An important variable and a potential source of error in this study was the definition of the tumor margin in the svOCT datasets. The tumor contour has some variability as it was drawn manually based on the structural OCT scans and the co-registered DsRed fluorescence datasets (which highlights the viable tumor cell compartment). This made it challenging to define the tumor boundary below the surface of the tissue, especially in situations where there was exudate buildup in the window chamber. To reduce this uncertainty, future work will implement a 3D tumor segmentation algorithm we are currently refining that is more objective (based solely on texture analysis of the structural OCT scans)49.
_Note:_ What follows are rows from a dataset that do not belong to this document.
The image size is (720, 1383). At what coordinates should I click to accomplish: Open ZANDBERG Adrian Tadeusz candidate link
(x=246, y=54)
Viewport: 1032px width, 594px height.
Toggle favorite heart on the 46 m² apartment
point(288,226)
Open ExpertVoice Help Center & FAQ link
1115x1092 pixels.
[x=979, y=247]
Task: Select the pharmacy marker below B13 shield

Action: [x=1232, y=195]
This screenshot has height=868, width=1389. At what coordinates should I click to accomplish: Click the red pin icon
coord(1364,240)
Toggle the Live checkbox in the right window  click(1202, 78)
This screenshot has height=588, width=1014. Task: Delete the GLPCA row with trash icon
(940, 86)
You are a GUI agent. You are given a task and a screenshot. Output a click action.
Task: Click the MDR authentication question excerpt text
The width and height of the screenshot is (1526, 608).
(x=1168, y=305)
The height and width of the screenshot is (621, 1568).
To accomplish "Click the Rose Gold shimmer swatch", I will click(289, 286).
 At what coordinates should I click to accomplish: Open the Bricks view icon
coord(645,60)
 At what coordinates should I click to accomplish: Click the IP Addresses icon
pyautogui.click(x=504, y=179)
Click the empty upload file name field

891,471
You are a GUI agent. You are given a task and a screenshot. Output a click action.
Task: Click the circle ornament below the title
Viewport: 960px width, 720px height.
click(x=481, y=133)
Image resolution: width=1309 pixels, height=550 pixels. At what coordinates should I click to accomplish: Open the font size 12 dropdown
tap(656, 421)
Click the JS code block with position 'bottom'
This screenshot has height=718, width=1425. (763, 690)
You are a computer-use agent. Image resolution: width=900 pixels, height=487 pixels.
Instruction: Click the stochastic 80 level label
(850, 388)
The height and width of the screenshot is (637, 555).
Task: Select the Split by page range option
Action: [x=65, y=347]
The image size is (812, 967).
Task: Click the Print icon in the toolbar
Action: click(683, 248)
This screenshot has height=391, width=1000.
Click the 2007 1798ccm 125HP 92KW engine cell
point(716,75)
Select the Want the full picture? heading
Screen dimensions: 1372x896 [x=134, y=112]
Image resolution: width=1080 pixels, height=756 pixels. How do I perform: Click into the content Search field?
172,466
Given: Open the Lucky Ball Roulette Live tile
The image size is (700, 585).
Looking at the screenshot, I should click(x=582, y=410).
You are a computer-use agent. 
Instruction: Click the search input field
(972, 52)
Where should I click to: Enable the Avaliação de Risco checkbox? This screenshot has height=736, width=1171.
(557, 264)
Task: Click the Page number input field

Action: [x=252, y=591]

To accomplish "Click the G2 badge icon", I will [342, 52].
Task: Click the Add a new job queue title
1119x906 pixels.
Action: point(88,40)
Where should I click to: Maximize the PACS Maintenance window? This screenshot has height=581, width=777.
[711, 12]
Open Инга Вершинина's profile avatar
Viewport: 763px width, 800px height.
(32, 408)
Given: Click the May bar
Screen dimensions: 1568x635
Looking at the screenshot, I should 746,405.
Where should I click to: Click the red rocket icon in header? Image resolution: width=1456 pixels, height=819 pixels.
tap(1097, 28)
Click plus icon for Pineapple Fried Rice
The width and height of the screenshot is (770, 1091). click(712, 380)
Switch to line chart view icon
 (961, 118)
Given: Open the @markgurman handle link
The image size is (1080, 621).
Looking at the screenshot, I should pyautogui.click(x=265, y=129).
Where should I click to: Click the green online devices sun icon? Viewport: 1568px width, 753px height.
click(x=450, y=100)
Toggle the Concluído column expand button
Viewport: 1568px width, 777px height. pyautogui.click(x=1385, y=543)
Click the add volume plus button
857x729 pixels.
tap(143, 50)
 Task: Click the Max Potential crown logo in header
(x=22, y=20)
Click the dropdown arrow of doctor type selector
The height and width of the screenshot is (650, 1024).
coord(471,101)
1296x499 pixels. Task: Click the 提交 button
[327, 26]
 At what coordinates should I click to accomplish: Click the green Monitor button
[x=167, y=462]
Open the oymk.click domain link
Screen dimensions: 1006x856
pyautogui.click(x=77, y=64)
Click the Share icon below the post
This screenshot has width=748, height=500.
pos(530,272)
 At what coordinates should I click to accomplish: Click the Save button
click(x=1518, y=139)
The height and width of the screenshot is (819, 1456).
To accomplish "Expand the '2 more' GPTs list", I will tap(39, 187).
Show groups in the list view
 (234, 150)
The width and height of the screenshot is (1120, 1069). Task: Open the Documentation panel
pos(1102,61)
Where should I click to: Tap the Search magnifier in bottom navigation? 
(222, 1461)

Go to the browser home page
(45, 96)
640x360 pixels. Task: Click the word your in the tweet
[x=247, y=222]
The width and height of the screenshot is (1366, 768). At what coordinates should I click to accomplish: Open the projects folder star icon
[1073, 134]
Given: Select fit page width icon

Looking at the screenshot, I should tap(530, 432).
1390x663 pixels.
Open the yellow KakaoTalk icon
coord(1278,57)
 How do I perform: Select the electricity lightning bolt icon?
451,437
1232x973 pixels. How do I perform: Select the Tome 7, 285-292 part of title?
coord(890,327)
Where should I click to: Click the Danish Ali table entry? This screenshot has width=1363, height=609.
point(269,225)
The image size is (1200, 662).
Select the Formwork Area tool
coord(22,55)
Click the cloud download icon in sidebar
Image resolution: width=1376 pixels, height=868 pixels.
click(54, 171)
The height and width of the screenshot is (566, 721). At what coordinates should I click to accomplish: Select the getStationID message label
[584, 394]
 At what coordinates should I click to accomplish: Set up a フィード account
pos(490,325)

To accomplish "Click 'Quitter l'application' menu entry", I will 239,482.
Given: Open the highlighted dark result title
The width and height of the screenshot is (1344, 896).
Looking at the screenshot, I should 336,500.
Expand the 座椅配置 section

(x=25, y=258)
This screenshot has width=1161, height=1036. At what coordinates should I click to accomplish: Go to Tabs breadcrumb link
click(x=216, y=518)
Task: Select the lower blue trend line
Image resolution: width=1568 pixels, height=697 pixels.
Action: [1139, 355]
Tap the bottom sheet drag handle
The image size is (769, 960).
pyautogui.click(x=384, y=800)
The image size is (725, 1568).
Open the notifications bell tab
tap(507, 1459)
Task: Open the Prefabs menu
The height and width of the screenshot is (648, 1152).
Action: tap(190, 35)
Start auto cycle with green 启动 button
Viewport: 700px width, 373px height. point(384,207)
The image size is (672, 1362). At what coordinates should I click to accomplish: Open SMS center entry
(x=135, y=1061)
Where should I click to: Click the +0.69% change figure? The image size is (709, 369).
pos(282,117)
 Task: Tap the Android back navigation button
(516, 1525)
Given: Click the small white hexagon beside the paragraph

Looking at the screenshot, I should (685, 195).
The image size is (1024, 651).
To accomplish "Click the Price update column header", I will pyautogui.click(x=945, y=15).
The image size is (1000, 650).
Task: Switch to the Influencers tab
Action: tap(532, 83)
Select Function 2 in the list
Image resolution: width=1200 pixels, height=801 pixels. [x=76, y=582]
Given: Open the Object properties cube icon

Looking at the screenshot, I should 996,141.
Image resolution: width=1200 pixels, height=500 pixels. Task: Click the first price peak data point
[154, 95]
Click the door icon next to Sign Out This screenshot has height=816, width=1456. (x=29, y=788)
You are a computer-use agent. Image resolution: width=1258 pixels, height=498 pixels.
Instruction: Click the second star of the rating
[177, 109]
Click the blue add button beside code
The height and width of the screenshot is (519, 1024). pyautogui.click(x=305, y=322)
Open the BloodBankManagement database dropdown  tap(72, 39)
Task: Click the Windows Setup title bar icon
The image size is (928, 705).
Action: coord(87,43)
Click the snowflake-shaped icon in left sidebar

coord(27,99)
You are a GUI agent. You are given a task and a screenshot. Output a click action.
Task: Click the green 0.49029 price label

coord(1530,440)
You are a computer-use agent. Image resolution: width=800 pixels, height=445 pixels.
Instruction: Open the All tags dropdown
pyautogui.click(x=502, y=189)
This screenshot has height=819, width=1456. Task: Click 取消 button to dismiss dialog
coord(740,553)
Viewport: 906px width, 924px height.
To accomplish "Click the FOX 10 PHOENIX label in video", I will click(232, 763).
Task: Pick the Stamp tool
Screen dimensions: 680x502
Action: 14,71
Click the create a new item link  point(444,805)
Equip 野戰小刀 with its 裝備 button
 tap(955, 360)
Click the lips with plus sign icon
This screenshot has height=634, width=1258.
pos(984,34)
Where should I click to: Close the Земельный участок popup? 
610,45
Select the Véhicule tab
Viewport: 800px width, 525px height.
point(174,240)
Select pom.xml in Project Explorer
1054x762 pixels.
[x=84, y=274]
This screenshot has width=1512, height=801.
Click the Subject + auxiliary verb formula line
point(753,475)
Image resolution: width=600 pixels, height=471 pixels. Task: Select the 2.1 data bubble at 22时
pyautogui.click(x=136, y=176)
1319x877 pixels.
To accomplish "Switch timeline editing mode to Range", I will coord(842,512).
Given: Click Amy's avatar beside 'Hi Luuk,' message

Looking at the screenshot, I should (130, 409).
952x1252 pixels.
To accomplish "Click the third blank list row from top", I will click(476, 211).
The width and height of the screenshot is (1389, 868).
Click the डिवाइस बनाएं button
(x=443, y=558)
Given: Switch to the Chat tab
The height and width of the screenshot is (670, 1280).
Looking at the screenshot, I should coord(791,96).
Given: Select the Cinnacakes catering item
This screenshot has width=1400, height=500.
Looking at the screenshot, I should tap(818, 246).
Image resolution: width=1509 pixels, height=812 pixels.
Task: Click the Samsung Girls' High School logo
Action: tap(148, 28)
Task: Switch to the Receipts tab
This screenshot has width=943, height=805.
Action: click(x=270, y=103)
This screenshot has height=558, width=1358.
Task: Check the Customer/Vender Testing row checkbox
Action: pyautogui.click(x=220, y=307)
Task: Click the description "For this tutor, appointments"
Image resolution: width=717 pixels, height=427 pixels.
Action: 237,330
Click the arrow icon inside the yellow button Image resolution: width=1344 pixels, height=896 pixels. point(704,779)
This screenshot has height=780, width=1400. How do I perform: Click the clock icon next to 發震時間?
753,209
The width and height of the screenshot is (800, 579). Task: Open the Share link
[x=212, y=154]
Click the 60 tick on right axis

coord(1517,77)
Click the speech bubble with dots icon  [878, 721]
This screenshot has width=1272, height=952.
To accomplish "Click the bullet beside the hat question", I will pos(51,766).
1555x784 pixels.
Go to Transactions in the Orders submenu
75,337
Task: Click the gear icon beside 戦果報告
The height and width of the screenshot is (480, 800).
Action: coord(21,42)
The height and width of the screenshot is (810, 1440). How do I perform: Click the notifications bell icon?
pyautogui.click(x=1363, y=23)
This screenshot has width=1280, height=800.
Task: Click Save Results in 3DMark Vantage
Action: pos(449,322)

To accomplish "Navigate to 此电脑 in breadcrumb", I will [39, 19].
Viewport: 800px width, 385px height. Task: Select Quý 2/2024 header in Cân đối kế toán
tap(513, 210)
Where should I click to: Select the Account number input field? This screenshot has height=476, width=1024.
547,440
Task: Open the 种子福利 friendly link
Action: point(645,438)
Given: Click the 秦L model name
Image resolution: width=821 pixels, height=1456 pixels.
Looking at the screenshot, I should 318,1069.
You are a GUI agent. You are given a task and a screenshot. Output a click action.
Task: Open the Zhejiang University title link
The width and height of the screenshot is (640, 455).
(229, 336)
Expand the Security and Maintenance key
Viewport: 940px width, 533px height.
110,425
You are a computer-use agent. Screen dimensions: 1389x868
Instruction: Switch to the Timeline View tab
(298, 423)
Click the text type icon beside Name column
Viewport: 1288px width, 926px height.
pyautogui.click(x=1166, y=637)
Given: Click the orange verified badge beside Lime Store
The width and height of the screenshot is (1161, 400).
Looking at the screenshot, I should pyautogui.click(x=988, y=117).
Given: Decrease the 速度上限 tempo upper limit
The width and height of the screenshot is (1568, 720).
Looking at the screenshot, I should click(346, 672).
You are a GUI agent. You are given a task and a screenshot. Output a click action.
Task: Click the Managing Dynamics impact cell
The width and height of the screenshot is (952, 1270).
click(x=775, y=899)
In conclusion, we have performed in vivo 3D microvascular imaging using high resolution svOCT and comparably lower resolution DCE-MRI via dual-modality-compatible window chamber mouse xenograft tumor model. Our goal was to use the detailed volumetric visualization afforded by svOCT to increase the information content derivable from clinically measurable DCE-MRI metrics, towards understanding / optimizing / guiding feedback-driven adaptive vascular targeting therapies. We thus performed co-registered spatial correlation analysis between svOCT microvascular descriptors (VVF and \(\overline{\mathrm{DNV} }\)) and DCE-MRI’s semi- and fully- quantitative macrovascular metrics. Various macro-to-micro vascular linkages were identified between the two modalities, and their respective degrees of correlation were quantified. For example, the noted high correlation between svOCT’s \(\overline{\mathrm{DNV} }\) and VVF with MR’s TTP metric and moderate to low correlation with \({k}_{trans}\) and AUC metrics makes sense biologically and adds previously unattainable important information content to the MR vascular quantification toolbox. Overall, the presented methodology for bridging the macro-to-micro resolution gap in angiography may prove useful for tissue functional assessment and therapeutic response monitoring towards treatment optimization and personalization.